Я глянула на него снизу вверх и вдруг рассмеялась, хотя так хотелось реветь! Но, с-сука, глаза горят, а ни одной слезинки!

– Блин, Лёш, уморил! Я ведь, честно сказать, даже не задумывалась об этом никогда! А совпаденьеце-то и правда, удачное!

– Тогда зачем?

– То есть, в версию про любовь ты не веришь?

– Издеваешься?

Усмехнулась. Нормальный же пацан на самом-то деле… Просто не срослось у нас. Зачем его добивать?

– Да издеваюсь, конечно издеваюсь, Лёш!

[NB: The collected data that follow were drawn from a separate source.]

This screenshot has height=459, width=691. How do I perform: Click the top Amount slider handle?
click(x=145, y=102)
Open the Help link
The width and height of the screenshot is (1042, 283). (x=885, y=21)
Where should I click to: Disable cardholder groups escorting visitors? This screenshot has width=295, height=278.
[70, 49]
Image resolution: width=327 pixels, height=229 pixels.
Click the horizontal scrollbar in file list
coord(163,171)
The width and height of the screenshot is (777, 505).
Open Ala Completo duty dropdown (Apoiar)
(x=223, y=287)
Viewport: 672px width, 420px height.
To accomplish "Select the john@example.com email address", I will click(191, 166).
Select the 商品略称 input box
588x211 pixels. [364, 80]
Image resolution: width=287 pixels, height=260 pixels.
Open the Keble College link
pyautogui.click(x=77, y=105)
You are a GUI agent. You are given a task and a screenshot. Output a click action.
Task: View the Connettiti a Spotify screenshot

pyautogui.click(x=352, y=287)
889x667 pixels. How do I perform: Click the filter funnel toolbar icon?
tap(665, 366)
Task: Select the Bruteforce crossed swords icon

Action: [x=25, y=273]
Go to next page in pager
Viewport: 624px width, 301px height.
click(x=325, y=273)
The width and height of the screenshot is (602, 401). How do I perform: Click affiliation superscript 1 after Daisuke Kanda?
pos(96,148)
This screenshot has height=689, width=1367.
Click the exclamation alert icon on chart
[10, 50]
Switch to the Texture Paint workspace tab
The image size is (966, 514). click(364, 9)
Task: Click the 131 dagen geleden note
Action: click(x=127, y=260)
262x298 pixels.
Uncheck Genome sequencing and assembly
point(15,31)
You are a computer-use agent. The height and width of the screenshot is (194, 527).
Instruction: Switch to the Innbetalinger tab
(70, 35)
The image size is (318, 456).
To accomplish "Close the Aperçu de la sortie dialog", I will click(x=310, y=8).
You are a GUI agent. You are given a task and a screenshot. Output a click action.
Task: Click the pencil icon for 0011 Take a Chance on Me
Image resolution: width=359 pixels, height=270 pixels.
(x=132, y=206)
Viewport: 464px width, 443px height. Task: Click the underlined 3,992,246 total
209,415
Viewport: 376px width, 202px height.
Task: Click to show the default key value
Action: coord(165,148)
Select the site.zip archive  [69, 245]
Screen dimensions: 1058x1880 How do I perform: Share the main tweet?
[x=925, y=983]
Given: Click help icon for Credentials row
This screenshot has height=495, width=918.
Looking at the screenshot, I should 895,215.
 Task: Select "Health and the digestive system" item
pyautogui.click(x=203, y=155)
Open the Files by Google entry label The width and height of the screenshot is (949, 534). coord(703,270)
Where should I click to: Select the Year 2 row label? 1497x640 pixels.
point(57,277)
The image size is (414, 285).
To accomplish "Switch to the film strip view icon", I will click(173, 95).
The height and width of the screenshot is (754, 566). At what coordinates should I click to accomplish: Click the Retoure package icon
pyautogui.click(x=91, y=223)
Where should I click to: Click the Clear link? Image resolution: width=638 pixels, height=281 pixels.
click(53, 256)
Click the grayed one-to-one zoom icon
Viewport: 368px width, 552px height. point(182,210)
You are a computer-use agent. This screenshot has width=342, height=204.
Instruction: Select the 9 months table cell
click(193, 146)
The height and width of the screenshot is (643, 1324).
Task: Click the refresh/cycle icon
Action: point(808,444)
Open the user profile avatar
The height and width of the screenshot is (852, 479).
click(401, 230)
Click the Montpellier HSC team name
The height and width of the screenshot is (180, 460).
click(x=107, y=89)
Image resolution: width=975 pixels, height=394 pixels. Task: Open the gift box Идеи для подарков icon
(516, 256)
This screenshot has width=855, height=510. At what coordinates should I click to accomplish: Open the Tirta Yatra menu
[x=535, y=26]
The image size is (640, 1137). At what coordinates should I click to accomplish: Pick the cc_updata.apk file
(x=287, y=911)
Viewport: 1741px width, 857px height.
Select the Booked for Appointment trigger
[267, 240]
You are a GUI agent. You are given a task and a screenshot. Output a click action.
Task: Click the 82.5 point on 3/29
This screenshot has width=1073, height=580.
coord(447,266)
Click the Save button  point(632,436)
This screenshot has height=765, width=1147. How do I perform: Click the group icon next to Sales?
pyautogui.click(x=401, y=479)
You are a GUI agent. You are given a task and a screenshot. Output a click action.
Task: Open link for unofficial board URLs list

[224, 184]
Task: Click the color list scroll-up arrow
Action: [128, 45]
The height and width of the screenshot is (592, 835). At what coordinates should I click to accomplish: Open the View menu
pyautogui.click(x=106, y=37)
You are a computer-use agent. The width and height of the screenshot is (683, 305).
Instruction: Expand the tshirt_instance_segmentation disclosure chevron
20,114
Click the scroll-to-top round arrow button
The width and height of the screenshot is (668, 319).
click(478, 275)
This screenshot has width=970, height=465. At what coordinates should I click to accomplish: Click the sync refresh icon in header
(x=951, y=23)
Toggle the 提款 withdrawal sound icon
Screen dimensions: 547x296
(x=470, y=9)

Успокойся только.

– Тогда объясни!

Или, всё-таки, добить?

– Слушай, отстань, а? Сам-то такой объяснялкин, что просто охренеть можно! – Тоже поднялась со ступеней, приблизилась к Лёхе на опасное расстояние, так чтобы глаза в глаза. – Тебе, Лёш, только одно надо знать – если бы тогда, у тебя на кухне, ты, блядь, сумел бы объяснить мне что те три раза у вас с Ленкой были один за другим и действительно попьяни, то я бы сейчас была с тобой. Я хотела тогда всё вернуть. – Почти коснулась губами его губ, выдыхая в них яд: – Но теперь уже поздно. Вот и живи с этим, как хочешь.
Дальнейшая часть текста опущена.